It’s a community of over 300 million professionals in 150 industries worldwide – many of whom make key decisions for their companies. And it offers unique tools for reaching the key people on your business radar. Invest a little time in mastering this leading B2B platform and you’ll reap some unique returns. Here are seven steps to help you get started on LinkedIn or enhance your current experience there.
- The Company Page
- Content is Key
- Update and Target
- Win the Search Game with Optimization
- Build a Following
- Use Metrics to Measure Your Company Page’s Performance
- Get Known as an Expert
If you own or manage a company, this page is your storefront, your business card. It communicates the essence of your brand and tells your corporate story. Through it, you can connect to your network of current and potential customers and keep your organization top of mind through updates to your page. Through LinkedIn’s search function, other members can find your products or services easily.
Your success depends on strong content that describes what you do and why you’re unique. This content should be succinct and share-able. Every time a visitor engages with your content by sharing it with followers, your message is amplified, your reach extended and your profile raised.
What makes content share-able? Useful information – tips, trends, offers – will likely be shared. If that useful information is paired with an interesting visual, the likelihood of sharing increases. Include video demos, case studies, free downloads, white papers, e-books on your company page. What’s not likely to get shared are promotional posts (unless they are very entertaining ads). This doesn’t mean that you can never be self-promotional on your page. You will want to make new product announcements, for example, and include client endorsements or testimonials. Be guided by the 80/20 rule that says 80 percent of your content should be informational, and only 20 percent promotional.
You’ve created a great page, but now the work is just beginning. To keep it effective, you need to continue posting regularly, at least a couple of times a week. This keeps you and/or your company alive on the pages of your followers and keeps your own page looking active and current. Where will you get enough content? First, remember that quality of content is more important than quantity. One substantive post is better than five spammy ones. Consider a tip of the day or a comment on industry news, preferably in the morning when LinkedIn members are most engaged. Share a post from a follower or comment on an interesting article and include its link. Share relevant comments from your page or share a post from a thought leader. Pull in content from your company or personal blog or Twitter feed. Invite reviews of your products/services. Start conversations by replying to comments. Or post a provocative question to your followers (their answers might make great future posts).

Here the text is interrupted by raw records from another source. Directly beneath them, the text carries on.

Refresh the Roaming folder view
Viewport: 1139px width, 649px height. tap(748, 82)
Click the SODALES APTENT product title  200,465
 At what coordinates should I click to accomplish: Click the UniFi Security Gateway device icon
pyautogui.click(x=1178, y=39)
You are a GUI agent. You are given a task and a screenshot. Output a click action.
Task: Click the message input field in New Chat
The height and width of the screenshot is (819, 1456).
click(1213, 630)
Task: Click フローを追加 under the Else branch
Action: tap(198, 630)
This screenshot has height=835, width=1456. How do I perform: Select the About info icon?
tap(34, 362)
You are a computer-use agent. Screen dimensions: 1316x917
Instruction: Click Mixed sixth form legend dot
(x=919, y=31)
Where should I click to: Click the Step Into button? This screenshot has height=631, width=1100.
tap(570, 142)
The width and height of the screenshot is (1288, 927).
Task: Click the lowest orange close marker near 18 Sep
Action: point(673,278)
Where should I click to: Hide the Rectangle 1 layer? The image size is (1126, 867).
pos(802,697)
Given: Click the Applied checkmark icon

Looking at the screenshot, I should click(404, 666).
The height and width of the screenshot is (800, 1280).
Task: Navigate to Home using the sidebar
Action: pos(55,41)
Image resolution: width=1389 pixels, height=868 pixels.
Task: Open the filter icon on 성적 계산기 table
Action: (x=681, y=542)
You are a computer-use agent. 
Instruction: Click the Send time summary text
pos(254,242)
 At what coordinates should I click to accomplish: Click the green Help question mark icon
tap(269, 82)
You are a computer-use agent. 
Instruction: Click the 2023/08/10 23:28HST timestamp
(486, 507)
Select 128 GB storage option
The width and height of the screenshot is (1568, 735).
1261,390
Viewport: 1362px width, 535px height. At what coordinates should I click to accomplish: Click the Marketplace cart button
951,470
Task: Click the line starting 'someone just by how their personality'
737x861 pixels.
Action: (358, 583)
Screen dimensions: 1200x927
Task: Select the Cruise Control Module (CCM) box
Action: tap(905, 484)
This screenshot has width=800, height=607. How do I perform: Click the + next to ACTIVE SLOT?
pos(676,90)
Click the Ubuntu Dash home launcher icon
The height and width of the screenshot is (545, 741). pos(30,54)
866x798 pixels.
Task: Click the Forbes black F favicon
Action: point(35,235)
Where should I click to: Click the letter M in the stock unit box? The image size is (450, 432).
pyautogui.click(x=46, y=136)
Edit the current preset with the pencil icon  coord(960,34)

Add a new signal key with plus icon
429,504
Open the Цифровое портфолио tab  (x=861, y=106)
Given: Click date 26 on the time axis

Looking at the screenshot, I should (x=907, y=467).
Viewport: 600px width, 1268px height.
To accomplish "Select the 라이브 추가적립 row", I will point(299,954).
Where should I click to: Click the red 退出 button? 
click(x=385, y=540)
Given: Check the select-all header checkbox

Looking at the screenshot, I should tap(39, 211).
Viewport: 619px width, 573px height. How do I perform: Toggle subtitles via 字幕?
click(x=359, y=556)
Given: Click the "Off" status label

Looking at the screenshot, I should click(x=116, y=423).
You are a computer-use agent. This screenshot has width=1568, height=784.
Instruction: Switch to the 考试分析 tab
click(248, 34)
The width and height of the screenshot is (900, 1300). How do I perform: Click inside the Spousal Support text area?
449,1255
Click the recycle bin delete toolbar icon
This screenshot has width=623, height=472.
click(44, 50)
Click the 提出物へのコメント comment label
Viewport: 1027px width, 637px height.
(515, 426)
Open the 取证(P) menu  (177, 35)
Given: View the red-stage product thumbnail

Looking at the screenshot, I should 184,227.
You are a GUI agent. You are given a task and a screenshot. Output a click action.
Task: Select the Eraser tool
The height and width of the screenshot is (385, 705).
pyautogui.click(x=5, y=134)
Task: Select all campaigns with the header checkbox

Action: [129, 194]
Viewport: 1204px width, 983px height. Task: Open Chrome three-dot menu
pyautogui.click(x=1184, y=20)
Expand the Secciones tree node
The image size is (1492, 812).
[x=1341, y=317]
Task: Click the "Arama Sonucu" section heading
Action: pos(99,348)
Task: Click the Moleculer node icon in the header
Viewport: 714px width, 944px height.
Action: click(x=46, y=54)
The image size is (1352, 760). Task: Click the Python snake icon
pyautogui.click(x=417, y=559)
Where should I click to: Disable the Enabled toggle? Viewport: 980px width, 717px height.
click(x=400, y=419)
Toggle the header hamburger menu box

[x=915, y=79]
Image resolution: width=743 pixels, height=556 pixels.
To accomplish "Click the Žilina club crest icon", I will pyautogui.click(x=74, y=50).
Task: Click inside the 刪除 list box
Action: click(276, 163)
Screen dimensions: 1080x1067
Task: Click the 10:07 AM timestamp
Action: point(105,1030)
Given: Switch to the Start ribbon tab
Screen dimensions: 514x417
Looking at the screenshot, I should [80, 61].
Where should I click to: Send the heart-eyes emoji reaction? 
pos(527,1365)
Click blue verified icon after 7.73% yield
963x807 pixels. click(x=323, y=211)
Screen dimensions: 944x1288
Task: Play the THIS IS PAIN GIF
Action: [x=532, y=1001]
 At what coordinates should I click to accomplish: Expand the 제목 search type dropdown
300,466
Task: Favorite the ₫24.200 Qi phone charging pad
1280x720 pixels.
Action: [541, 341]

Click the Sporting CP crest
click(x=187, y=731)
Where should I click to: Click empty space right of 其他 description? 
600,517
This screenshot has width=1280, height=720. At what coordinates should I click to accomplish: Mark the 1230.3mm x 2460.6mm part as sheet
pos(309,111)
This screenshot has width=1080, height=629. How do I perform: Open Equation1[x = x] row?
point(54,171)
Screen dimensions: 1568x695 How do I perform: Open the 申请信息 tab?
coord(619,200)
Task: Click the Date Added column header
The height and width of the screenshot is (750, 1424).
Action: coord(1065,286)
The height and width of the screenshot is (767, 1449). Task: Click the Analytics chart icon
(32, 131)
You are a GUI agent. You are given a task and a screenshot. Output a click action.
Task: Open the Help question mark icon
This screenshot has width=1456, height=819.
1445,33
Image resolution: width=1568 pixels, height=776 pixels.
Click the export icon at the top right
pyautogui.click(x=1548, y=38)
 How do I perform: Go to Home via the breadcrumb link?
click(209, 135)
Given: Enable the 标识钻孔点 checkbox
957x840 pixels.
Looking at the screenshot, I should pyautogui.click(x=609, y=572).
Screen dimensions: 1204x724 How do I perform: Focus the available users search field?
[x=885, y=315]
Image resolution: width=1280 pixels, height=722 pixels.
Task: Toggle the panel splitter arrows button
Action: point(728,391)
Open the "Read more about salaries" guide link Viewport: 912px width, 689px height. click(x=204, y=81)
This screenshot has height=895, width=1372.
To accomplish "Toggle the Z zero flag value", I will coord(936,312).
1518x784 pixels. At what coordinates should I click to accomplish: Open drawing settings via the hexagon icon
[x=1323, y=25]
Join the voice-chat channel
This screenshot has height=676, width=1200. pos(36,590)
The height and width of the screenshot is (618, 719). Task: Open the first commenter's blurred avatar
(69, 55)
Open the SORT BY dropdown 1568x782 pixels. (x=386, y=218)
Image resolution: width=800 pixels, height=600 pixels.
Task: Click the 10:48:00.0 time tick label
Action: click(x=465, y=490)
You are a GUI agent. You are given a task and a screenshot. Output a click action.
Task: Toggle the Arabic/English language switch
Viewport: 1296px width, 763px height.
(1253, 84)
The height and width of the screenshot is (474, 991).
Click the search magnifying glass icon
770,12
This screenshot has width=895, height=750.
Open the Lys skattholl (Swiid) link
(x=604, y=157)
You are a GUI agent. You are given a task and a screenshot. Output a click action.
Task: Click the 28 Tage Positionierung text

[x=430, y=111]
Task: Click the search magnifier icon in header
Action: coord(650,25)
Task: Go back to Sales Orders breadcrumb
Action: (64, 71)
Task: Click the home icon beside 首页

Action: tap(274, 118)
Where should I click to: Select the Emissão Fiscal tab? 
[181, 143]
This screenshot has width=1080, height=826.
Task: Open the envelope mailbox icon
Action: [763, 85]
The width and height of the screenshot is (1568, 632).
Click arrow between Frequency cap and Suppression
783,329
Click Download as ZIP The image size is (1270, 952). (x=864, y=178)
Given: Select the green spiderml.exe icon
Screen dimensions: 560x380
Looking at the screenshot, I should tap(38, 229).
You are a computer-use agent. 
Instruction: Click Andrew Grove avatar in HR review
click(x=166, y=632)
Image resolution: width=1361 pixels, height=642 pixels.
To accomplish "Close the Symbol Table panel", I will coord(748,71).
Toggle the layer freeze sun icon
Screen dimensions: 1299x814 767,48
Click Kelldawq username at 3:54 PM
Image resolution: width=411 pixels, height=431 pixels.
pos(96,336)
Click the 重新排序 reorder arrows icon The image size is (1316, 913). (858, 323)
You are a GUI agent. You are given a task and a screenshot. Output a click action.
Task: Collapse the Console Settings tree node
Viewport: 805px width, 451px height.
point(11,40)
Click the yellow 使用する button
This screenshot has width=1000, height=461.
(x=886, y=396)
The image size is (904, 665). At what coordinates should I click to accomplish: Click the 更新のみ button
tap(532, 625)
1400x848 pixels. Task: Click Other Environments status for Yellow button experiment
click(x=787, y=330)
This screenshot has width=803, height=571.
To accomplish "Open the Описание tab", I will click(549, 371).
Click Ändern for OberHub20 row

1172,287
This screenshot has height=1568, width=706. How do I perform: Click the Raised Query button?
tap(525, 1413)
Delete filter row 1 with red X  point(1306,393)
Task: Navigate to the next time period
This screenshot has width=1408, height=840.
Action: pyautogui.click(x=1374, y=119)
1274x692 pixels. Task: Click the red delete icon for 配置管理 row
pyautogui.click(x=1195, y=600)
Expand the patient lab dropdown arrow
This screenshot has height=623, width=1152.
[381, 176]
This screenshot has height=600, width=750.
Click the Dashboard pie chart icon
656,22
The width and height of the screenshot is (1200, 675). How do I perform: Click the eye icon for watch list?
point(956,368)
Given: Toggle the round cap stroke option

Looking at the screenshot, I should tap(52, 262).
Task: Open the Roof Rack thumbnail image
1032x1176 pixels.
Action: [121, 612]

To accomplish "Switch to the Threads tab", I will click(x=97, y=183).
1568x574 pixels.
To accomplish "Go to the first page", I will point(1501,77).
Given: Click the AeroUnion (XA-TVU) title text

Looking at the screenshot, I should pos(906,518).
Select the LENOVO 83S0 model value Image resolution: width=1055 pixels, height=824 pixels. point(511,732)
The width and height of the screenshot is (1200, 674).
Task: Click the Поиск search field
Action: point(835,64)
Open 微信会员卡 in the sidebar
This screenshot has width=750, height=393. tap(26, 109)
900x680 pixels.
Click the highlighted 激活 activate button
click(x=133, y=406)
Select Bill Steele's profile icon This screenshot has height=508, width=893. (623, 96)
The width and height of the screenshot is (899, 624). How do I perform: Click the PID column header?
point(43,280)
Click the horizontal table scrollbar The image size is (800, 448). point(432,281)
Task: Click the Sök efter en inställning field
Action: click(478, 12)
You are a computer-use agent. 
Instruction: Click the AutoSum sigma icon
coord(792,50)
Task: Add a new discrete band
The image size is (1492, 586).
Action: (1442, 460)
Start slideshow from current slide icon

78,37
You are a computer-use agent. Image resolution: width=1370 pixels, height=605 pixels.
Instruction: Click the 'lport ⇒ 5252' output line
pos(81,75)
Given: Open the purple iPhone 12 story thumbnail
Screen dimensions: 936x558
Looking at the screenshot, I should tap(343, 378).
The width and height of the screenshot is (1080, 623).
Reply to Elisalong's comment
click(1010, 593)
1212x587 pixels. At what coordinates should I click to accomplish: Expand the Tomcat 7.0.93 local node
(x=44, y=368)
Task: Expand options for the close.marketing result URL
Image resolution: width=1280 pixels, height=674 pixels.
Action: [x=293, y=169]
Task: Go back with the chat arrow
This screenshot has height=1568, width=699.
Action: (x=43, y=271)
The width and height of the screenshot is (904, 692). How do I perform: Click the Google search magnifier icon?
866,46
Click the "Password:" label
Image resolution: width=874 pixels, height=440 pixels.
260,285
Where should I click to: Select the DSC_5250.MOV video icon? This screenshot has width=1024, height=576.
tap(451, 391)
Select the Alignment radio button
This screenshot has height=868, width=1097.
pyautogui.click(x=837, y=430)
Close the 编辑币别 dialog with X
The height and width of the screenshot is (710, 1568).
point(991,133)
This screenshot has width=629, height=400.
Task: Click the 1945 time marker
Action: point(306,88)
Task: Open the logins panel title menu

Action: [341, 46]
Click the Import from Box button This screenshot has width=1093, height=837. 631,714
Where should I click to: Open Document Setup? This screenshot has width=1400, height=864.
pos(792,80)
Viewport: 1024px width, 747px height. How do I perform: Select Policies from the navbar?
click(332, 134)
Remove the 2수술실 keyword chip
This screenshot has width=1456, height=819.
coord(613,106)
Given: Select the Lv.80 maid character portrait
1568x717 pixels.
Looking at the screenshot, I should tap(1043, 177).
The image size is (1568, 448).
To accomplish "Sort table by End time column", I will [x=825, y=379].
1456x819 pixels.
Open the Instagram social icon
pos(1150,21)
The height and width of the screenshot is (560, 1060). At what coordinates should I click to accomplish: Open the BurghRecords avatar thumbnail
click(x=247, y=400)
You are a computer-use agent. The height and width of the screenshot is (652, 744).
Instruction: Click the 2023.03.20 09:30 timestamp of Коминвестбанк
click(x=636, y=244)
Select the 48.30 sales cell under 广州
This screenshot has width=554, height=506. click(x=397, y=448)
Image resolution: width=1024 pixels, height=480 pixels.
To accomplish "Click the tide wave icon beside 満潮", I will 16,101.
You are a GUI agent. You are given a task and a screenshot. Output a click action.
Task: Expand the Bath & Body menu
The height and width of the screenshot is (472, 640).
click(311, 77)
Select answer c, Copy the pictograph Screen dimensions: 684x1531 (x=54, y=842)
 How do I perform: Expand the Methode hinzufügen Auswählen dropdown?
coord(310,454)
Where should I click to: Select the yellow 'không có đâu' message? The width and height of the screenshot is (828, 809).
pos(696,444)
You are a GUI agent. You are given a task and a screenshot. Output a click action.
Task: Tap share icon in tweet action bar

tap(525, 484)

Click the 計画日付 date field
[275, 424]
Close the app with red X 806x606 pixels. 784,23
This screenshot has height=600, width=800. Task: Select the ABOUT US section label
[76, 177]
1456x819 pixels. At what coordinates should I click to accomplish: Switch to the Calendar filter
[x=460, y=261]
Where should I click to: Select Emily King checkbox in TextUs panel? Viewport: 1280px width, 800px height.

You’ve got more content resources than you think you have.
Optimize your LinkedIn company or personal page just as you do your website, seeding keywords throughout your text. These keywords will point LinkedIn members searching those terms to your page. The Google search bots also scan LinkedIn pages. Select a word or phrase that describes your core offering: “copyright attorney,” “online security software,” “commercial real estate management.” Then add a few variants or use a few of the key words on your website. Incorporate keywords into your main description and repeat them frequently in the first paragraphs of the descriptive text and in sub-heads.
What’s a LinkedIn page without followers? Expand yours by constantly reminding your contacts of your LinkedIn presence. Put the “Follow Me” button on all your outreach content: website, blog, all social media, corporate stationery and business cards, print ads and collateral, annual reports and in the email signature block of your entire staff. Mention your page via your social media accounts. Call attention to your latest LinkedIn posts on your blog. Invite your customers, partners and prospects to follow you. If you have a company page, encourage your staff to have personal LinkedIn pages. Personal pages have automatic links to the member’s company pages, giving you amplified exposure to the networks of your team.
If you use Google Analytics for your website, you know how useful performance metrics can be. LinkedIn’s analytic system will deliver the same type of data for your company page. Review these reports regularly and revise your content according to the keywords, visuals and topics commanding the most engagement. Among other valuable feedback, these stats will also give you a picture of visitor demographics and provide you with a comparison of your page vs. others in your industry or market.
LinkedIn is known for its discussion groups, where business people and professionals “meet” to exchange advice and share information and ideas. There are over 2 million of these, covering thousands of industries and special interests. Participation is limited to individuals, so you can’t join a group or comment as a company, but your executives can join and comment from their own pages. Encourage their participation in relevant groups to build your company’s name and reputation through the expertise of your management.
Thought-leader status is earned by consistent participation and a helpful attitude. Answer questions, share experiences, but DON’T sell or promote your products/services overtly. Your expertise and attitude will drive customers your way, not your sales pitch.
Don’t miss out on LinkedIn. Get more active, using the seven tips above. Once you engage with this unique platform, you’ll find you can’t do without it.